To aid you with your lack of mobility, you are joined by slightly more complicated Tetras call Tetrominos (keep up!) As well a basic movement, these guys can transform themselves into different shapes. Each of these is instantly recognisable (from your nightmares) in chasing that impossible high score in the original Tetris. Choose a position, lock your Tetronimo(s) in place andm with good planningm one of the titular characters will have a path to level’s end.
There are a few complexities of course. You begin the level with only a certain number of Tetras and once you lock a Tetra into it’s Tetronimo form you can’t change it back – it’s lost to you on that level completely. Also, not all Tetras change into every different form, so picking and choosing when to use which shape is key.
Don’t expect any of the panic associated with a game of Tetris. This is a sedate affair; allowing you to think about each level before committing to any moves and an infinite number of instant restarts. World 1 eases you in but, even as early as World 2, you’ll be scratching your head for a solution and calling your significant other over for help.
And they’ll be happy to come over to the screen to assist. Tetra’s escape is easy on the eye and the worlds are laid out like Super Mario on the Nintendo DS. There are a few visual glitches noticable at this stage, with that said. In game, everything looks as it should. But, while navigating the menus and level select screen everything takes on a little bit of a blur; like you’re looking at a photograph that’s just out of focus. The culprit here is most likely graphics designed for a mobile title that don’t upscale as well as the developer’s would have liked.

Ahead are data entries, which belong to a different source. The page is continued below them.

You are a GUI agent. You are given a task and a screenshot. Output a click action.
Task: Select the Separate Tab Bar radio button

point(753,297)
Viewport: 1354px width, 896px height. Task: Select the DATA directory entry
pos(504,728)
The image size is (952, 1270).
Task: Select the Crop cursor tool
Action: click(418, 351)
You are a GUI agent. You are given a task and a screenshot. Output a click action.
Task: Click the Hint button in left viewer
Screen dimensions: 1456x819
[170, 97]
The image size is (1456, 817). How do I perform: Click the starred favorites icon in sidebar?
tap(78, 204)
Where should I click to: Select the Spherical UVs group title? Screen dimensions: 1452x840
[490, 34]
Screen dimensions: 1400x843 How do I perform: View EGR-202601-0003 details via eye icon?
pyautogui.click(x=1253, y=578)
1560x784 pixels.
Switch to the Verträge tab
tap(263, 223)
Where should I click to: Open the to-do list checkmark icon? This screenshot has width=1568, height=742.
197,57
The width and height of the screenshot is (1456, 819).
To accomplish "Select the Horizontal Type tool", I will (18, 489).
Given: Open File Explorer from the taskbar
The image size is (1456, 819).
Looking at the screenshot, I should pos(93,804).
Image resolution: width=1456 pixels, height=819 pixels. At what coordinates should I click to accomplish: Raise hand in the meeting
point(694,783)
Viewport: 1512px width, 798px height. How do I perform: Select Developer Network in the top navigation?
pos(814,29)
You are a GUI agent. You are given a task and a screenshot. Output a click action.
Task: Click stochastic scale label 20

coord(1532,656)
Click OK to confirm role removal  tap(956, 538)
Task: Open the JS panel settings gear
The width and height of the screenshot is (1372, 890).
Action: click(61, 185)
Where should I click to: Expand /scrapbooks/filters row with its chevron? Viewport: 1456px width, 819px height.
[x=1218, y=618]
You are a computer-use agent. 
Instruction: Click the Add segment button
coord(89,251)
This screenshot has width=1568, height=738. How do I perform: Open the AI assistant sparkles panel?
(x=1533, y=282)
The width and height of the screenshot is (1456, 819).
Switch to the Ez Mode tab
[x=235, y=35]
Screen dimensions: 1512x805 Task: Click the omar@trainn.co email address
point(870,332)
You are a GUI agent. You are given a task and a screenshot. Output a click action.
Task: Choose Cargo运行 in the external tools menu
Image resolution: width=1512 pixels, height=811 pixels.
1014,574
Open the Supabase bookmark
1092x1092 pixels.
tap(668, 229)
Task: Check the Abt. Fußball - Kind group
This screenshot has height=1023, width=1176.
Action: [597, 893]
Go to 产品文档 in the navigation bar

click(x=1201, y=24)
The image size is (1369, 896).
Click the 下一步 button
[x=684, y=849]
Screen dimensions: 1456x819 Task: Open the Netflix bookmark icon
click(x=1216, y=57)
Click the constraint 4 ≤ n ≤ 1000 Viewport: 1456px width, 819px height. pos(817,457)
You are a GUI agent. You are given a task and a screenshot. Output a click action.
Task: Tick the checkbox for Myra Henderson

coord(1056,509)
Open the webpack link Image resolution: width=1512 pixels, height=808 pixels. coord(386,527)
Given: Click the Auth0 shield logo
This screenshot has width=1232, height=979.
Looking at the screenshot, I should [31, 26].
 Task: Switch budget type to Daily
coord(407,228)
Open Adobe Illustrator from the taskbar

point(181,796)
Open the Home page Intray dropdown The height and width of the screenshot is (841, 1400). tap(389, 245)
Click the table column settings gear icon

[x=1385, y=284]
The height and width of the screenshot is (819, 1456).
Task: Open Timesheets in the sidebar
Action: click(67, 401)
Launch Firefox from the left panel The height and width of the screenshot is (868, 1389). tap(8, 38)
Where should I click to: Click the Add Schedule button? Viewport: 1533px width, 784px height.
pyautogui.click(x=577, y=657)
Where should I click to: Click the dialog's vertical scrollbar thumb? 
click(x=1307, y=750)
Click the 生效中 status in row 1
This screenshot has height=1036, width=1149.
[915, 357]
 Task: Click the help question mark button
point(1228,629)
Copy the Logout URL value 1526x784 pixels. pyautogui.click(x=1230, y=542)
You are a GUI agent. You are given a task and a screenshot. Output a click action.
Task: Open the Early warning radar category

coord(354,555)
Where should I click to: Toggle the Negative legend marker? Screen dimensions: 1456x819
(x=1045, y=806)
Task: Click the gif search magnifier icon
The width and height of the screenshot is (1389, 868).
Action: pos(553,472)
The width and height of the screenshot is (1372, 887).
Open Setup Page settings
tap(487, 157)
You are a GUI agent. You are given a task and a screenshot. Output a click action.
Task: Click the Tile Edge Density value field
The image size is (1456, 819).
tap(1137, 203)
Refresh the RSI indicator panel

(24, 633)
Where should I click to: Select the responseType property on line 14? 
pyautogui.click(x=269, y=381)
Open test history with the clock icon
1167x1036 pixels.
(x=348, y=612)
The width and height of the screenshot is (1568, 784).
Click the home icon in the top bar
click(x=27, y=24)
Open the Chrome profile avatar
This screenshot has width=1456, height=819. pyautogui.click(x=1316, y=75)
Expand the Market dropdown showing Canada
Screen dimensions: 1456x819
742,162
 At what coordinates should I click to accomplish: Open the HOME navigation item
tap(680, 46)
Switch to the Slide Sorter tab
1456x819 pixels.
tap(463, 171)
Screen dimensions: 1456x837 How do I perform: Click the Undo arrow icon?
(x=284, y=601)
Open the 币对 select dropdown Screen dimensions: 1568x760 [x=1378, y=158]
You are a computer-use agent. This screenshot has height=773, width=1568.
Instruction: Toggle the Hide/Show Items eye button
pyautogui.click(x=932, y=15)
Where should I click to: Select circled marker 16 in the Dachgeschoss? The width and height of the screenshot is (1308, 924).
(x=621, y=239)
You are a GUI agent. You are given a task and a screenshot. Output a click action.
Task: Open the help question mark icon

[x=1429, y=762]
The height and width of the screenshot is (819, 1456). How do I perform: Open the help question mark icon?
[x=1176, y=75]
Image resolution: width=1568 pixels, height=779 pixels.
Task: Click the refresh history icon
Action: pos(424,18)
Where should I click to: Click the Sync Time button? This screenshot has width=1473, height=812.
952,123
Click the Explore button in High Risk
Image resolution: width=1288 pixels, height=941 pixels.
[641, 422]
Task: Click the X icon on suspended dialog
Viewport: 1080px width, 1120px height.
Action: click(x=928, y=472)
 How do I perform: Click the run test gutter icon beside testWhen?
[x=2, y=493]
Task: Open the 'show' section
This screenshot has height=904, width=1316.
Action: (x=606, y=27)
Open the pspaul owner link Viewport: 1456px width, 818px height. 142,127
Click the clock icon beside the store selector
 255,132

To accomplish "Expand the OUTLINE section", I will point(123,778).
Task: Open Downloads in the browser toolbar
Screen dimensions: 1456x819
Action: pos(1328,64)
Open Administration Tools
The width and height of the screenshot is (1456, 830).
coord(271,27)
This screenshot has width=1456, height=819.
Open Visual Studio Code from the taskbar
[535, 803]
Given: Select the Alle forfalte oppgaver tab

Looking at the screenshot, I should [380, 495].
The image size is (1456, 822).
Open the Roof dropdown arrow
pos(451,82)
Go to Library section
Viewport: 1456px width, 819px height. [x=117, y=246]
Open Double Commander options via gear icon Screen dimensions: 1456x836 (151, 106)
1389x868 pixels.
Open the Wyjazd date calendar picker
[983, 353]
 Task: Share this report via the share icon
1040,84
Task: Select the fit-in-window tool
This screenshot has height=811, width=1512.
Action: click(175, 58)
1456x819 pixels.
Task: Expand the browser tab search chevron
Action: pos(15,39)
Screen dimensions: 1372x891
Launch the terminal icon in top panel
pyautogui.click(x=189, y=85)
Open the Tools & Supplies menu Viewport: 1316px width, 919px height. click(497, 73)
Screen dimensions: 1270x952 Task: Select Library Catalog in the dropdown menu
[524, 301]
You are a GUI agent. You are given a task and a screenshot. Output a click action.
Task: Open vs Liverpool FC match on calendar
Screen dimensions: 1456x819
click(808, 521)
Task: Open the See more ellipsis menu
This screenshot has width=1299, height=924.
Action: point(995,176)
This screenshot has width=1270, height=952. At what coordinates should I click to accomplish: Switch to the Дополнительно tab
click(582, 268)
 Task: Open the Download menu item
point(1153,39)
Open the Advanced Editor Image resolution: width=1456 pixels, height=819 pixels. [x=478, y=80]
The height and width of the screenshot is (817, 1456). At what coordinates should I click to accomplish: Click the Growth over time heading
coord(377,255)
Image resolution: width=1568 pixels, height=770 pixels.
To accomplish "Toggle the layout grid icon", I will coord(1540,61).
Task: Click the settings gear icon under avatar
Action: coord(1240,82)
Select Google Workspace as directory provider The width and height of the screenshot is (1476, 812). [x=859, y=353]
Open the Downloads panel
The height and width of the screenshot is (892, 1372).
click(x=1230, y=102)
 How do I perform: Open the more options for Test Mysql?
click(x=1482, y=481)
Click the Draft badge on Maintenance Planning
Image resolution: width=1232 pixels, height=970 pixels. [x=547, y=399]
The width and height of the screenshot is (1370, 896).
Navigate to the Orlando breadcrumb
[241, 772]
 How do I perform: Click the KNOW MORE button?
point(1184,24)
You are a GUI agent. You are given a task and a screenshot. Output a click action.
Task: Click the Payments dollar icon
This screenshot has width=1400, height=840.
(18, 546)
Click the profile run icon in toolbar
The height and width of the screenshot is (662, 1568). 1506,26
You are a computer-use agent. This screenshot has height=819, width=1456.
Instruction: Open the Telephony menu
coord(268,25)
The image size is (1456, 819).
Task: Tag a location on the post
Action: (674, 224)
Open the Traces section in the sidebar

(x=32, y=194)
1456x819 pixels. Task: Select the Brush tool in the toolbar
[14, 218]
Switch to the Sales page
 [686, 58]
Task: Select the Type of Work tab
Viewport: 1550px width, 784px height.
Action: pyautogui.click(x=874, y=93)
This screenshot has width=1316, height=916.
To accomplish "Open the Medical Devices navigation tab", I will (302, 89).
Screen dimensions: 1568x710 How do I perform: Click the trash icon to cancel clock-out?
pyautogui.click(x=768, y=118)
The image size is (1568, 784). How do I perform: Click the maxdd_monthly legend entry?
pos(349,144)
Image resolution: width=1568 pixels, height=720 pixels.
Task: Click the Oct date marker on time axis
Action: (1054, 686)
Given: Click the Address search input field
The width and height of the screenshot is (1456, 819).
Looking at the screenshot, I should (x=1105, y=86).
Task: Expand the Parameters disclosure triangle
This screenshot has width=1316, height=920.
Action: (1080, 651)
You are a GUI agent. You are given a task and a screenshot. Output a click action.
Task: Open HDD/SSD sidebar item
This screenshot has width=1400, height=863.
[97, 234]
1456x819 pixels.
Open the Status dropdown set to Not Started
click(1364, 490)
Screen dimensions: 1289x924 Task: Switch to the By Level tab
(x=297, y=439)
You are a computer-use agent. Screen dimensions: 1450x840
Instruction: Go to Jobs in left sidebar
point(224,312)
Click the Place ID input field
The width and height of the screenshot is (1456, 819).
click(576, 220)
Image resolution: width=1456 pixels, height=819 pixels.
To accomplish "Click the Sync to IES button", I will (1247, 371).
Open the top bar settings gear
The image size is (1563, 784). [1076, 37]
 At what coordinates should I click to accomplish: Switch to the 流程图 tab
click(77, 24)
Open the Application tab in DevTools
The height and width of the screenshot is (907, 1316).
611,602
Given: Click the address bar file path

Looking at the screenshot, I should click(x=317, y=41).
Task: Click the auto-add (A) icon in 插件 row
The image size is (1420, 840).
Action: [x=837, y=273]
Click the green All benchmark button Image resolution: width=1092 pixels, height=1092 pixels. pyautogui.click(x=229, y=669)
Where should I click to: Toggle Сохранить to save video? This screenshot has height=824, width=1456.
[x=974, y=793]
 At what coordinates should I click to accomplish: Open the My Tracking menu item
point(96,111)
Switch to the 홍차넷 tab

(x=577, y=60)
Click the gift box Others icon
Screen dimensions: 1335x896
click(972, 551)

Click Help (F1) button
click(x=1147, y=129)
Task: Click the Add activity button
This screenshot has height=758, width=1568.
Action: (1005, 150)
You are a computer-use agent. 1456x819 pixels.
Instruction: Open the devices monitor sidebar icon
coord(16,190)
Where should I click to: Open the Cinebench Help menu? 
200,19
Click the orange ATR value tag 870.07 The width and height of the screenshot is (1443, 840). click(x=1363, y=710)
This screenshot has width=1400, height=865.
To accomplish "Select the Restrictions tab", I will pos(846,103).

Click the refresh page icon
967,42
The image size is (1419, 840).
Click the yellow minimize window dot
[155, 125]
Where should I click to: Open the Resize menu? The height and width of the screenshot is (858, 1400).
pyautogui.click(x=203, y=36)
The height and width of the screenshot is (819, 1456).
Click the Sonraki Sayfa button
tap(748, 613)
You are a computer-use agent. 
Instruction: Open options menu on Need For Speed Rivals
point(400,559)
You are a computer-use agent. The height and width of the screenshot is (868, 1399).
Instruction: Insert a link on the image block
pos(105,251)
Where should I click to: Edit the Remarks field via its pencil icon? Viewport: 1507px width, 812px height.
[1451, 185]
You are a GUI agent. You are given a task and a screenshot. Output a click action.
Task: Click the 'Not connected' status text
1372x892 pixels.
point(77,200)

For the completionists among us, each stage has the traditional 3 stars to collect. Beyond that, once the stars have been hoovered up, a little trophy appears to be gathered. This is where Tetra’s Escape will take hold in your mind. You’ll finally have found a solution to a level which just manages to get your one remaining Tetra to the portal. Then the trophy will apear on the other side of the map and you’ll be one step away from perfection again.